§ **Exercise a**
In the dialogue about Tabby, which two cities does Tabby say felines have?

§ **Passage given**
START

Daily Feline Prompt: Non-Regional Feline Diction

Daily Feline Prompt: A Tale of Two Feline Cities

If you could split your time evenly between two places, and two places only, which would these be?

Bird House

“Well that’s an easy one Mrs. Human. We felines have only two cities, inside and out, both having the common denominator Territory.”

“But you used to travel a bit further when you were younger Tabby. I remember searching for you when you did not come home all day.”

“That’s your problem. I knew where I was and that is the main thing. You humans worry too much. Home is where the whiskers are. By the way I see you have at last constructed the cat feeding/sorry bird feeding station in my outside territory.”

“That is for the birds Tabby, and has nothing to do with felines.”

“It is a matter of how you look at it. You can think how beautiful the birds are and they sing: a perfect subject for a photograph or you study their movements, wait for the right moment and hopla, bird for dinner.”

“Tabby it is not a meal on wings for felines. I have the bird station to ensure that the birds have enough to eat throughout the cold winter days.”

“I agree Mrs. Human.”

“You agree?”

“Of course I do. The birds are hungry, they stuff themselves full of wonderful seeds and nutritious nuts soaked in fat. They expand and get nice and fat. A delightful meal for a feline, could not be better.”

“But I do not feed them to supply you with food Tabby.”

“That is the difference between humans and felines. You go to town with Mr. Human and spend money on a good meal in a restaurant. It might even be chicken or pheasant that you eat. Perhaps something from a cow. I am glad for you both, enjoy your food. In the meanwhile I stay at home, take a trip to the outside, sit in the garden and wait for a nice fat bird that flies past. I don’t even have to cook it and no-one has to serve it. We felines are very independent.”

“Tabby if your harm one feather on a birds wing you will have problems with me.”

“Don’t worry Mrs. Human, we felines don’t eat feathers, they tend to stick in our throats. We prefer pure meat.”

END

§ **Exercise b**
Return the lines of the entries verbatim, starting at the line that contains "Viewport: 942px width, 647px" and ending at the last line of the entries. Leave the pictures out.

§ **Recorded information**
START

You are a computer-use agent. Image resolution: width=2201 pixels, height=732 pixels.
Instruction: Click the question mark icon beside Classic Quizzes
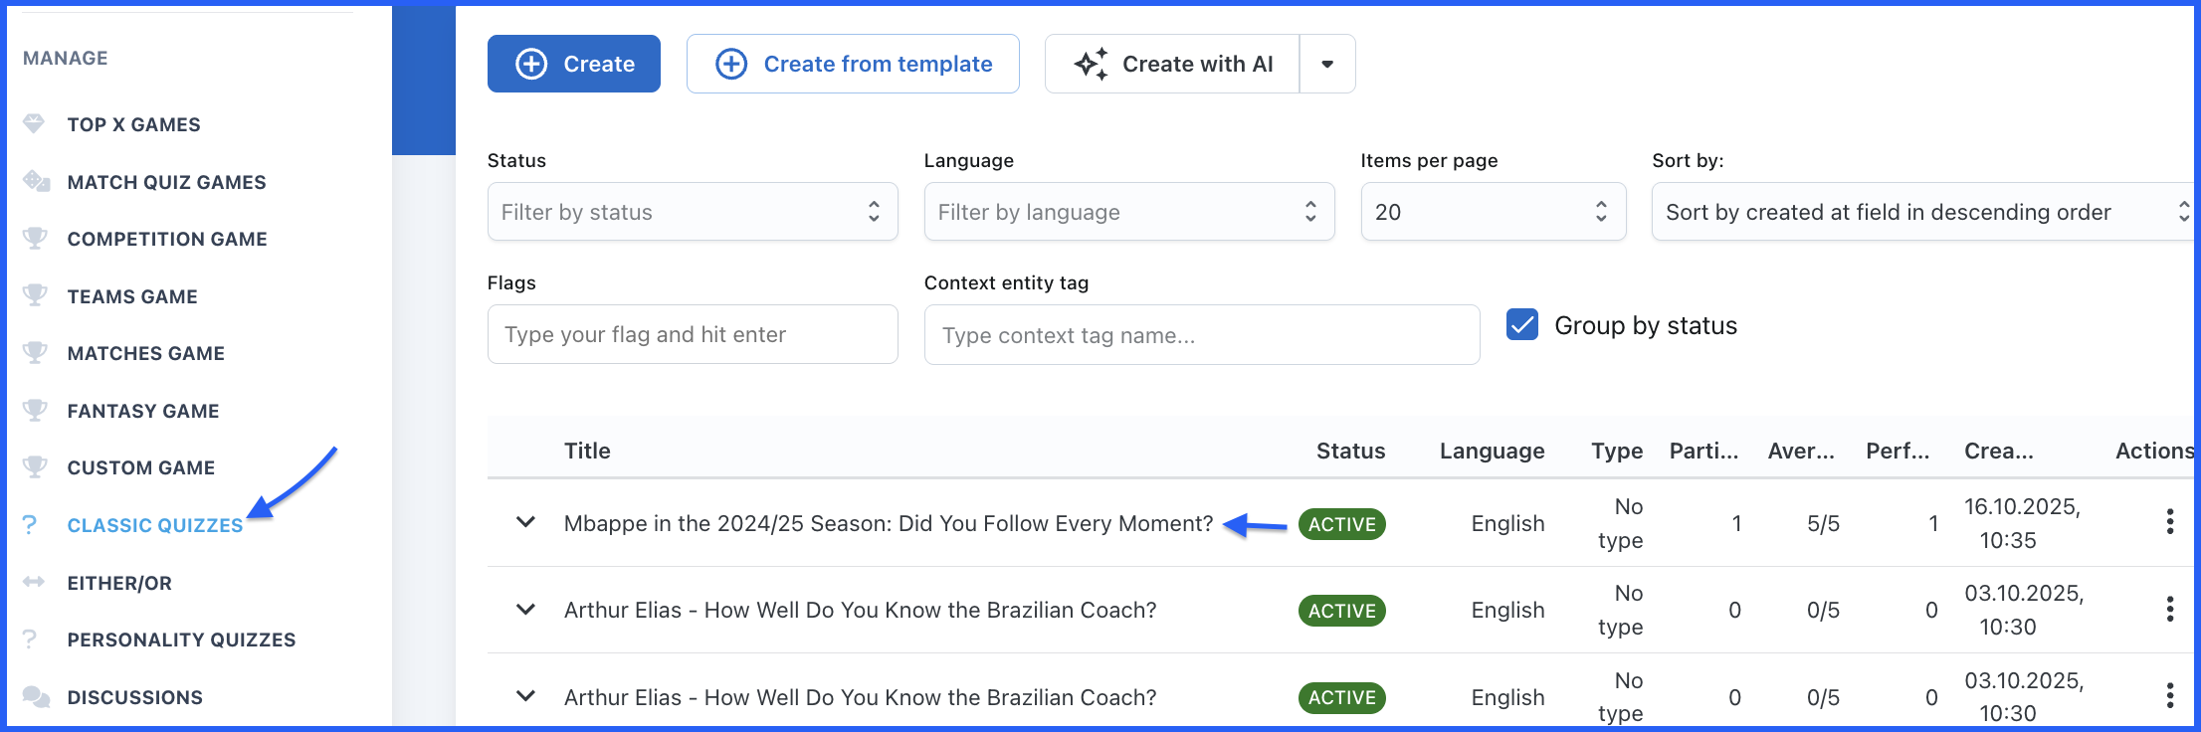tap(30, 525)
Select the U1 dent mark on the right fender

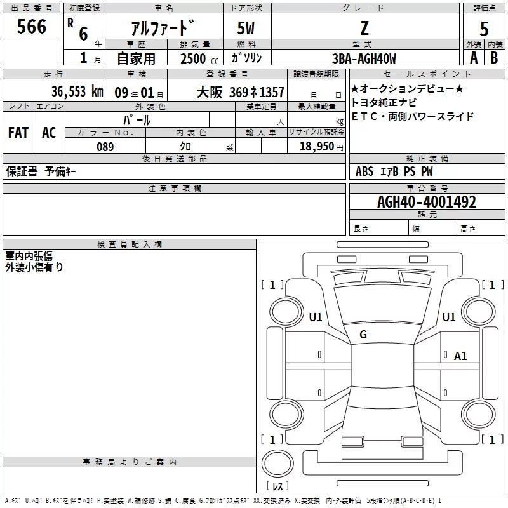pyautogui.click(x=449, y=317)
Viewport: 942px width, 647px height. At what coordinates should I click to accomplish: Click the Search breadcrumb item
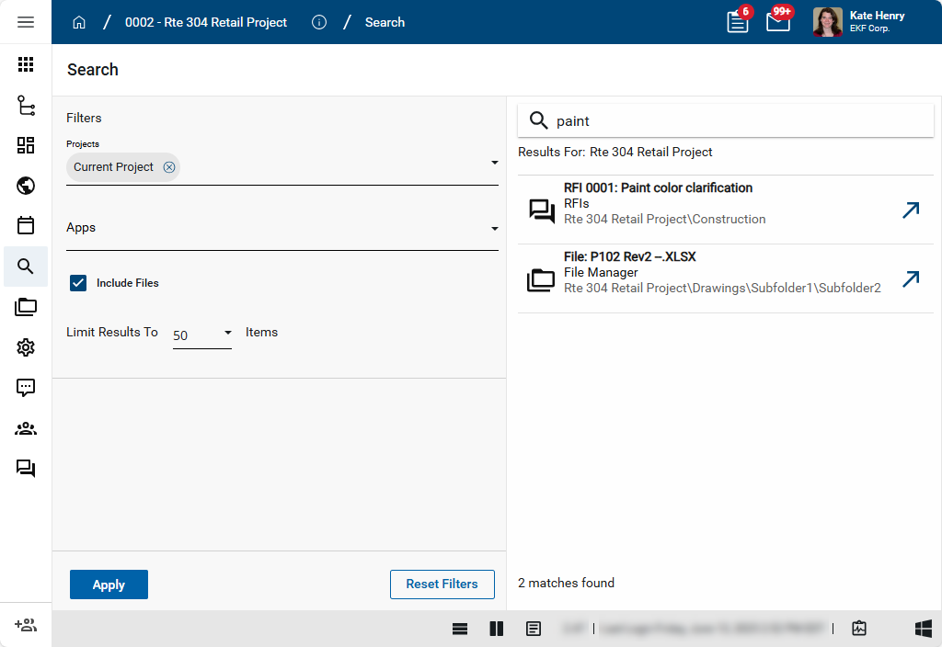click(385, 22)
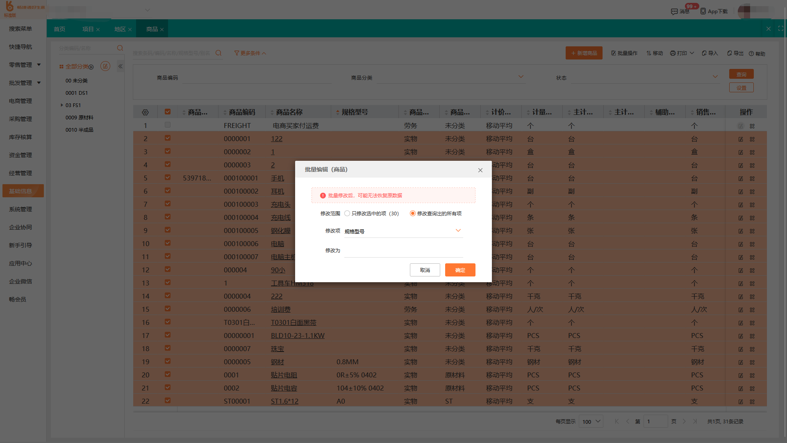This screenshot has height=443, width=787.
Task: Click the 消息 notification icon
Action: point(678,10)
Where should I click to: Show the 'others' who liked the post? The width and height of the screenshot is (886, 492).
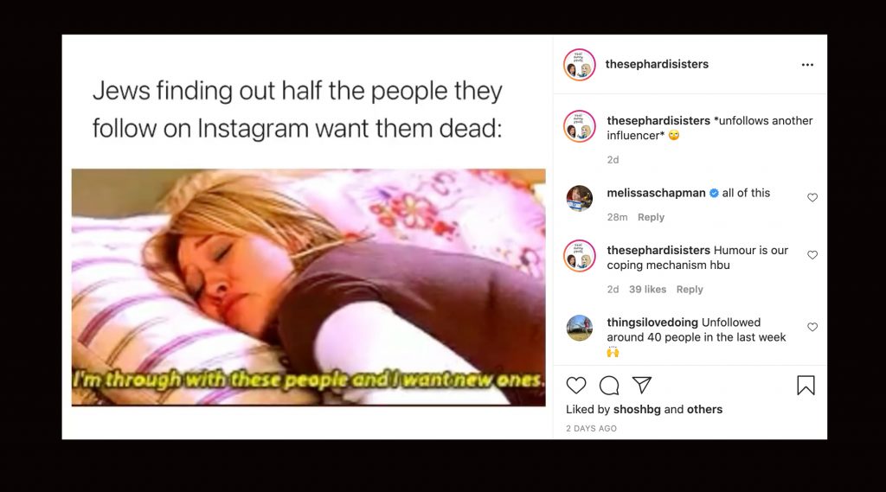704,409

END

§ **Exercise response a**
Inside and out.

§ **Exercise response b**
Viewport: 942px width, 647px height. At what coordinates should I click to accomplish: Click the Search breadcrumb item
click(385, 22)
This screenshot has height=443, width=787.
Task: Click the 消息 notification icon
Action: point(678,10)
Where should I click to: Show the 'others' who liked the post? The width and height of the screenshot is (886, 492).
704,409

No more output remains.